Portable radio, radio mast

This band is involved in medium-wave radio broadcasting using amplitude modulation (AM). The reception range is increased at night time by sky-wave propagation; while this allows more stations to be received, it can also result in interference from unwanted transmissions. The transmitting antenna may be a quarter-wavelength monopole, as shown here. (A similar design for LF would need a much taller mast.)

Surface wave. Sky wave at night time.

High frequency (HF)

3 megahertz to 30 megahertz

10 metres to 100 metres

Amateur radio

This band is used for amateur radio; global distances can be covered by sky-wave propagation, often with modest transmitter power.

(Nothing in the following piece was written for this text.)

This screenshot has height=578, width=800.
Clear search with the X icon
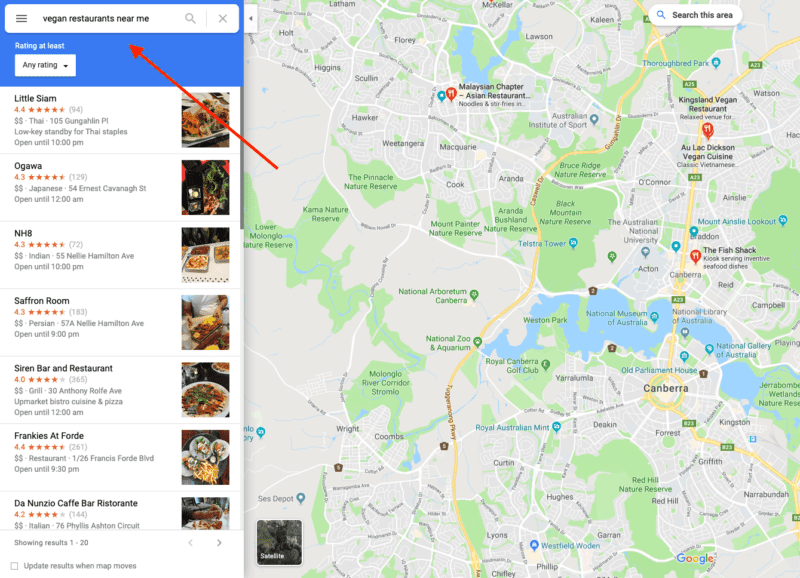(222, 18)
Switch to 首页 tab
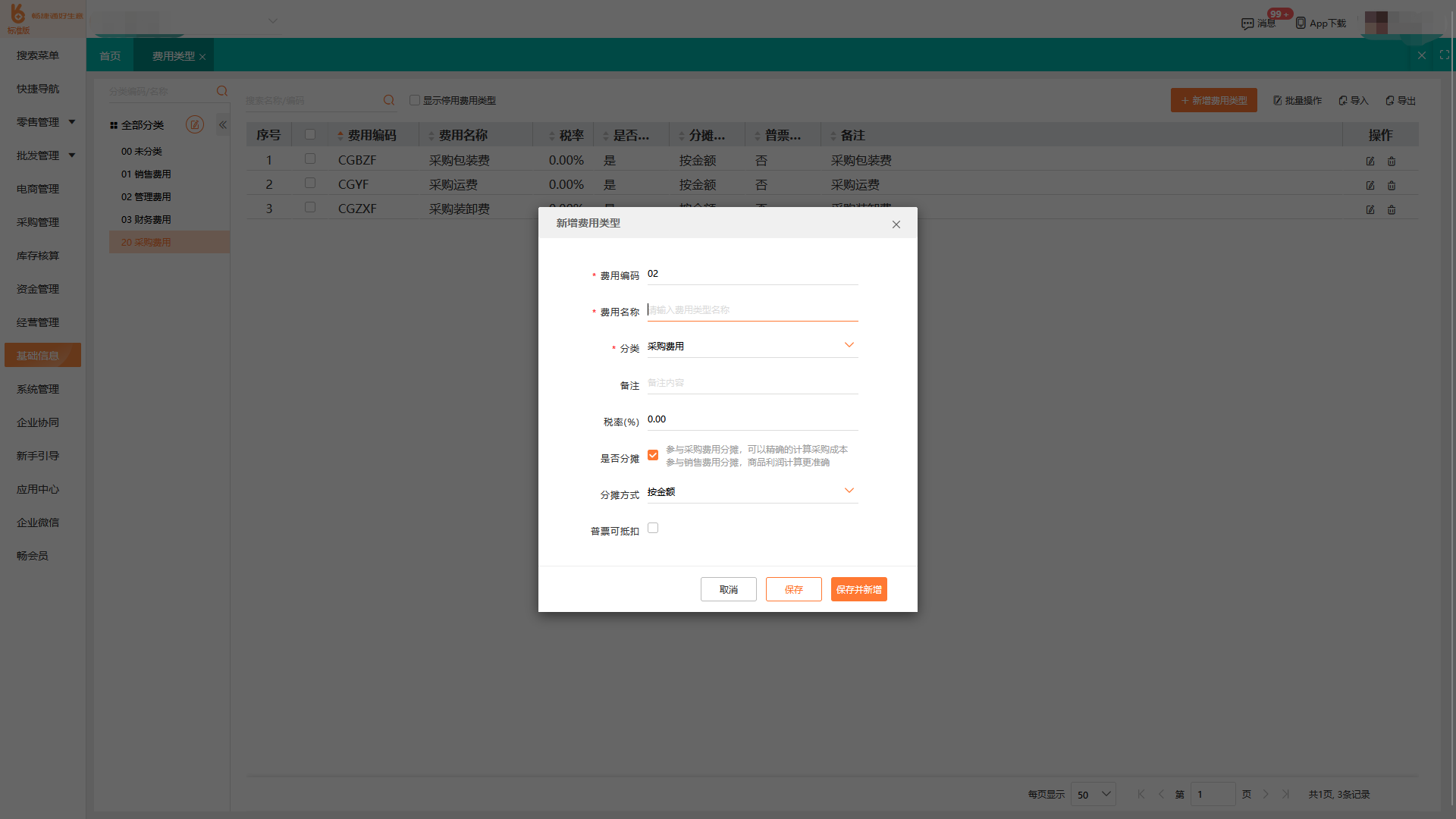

Propagation at HF is highly dependent on the state of the ionosphere. Nonetheless, the HF band is used for short-wave radio broadcasting, and also for a variety of government, military, aviation and maritime purposes.

Sky wave.

Very high frequency (VHF)

30 megahertz to 300 megahertz

1 metre to 10 metres

Digital radio, aeroplane, taxi

The frequency range of VHF allows wider-bandwidth services to be accommodated than is possible at HF, MF or LF. The shorter wavelength of VHF compared to HF also means that antennas are more compact. These features make the VHF band attractive for a wide variety of services.

FM radio and DAB radio, which require higher bandwidths than the AM transmissions at MF and LF, are situated in this band. The band is also used for aviation, and for some private mobile radio (e.g. taxi services).

Line of sight, together with contributions from reflected, diffracted and scattered waves.

Ultra high frequency (UHF)

300 megahertz to 3 gigahertz

100 millimetres to 1 metre

Mobile phone, microwave oven, TV aerial

This band affords more spectrum bandwidth than VHF, so terrestrial TV broadcasting in the UK is done at UHF (though VHF was used in the days before UHF receivers were widely available, and fewer channels were broadcast). Some (not all) channels of 8 megahertz bandwidth in the range 470 to 790 megahertz are used, each channel carrying a digital multiplex.

The relatively short wavelengths at UHF mean that antennas can be compact enough to fit into small mobile devices. The propagation characteristics of this band are favourable for short- to medium-range links, and the technology is mature. So it is not surprising that a huge variety of applications are found in this band, including mobile phones (at 800 megahertz, 900 megahertz, 1.8 gigahertz, 2.1 gigahertz and 2.6 gigahertz), WiFi (at 2.4 gigahertz), Bluetooth, GPS, cordless phones and baby monitors. Some radar applications also operate here.

Microwave ovens work at a frequency of 2.45 gigahertz, which is within this band.

Line of sight, together with contributions from reflected, diffracted and scattered waves.

Super high frequency (SHF)

3 gigahertz to 30 gigahertz

10 millimetres to 100 millimetres

Satellite dish, WiFi access point

Satellite broadcasting operates in this band, where it is able to take advantage of the wider bandwidths that are available for allocation, compared to UHF and lower bands. Atmospheric absorption is relatively low compared to that in the next frequency band (EHF).

Congestion in the UHF spectrum has also encouraged a move to higher frequencies for wireless networking, in particular the 5 gigahertz WiFi standard.

The SHF band is used by many radar applications.

Line of sight, together with contributions from reflected, diffracted and scattered waves.

Extremely high frequency (EHF)

30 gigahertz to 300 gigahertz

1 millimetres to 10 millimetres

Large dish antenna, satellite

This band is important for specialised uses such as radio astronomy and satellite exploration.

In the past the EHF band was not used much for general communications, owing to the technical challenges of transmitter and receiver design at these frequencies. However, this is changing, with 60 gigahertz proposed as a WiFi band for short-range data communication. This particular frequency is not suitable for long-range terrestrial communication because of a peak in atmospheric absorption.

Line of sight. Atmospheric absorption is strong, particularly at 60 gigahertz and 200 gigahertz.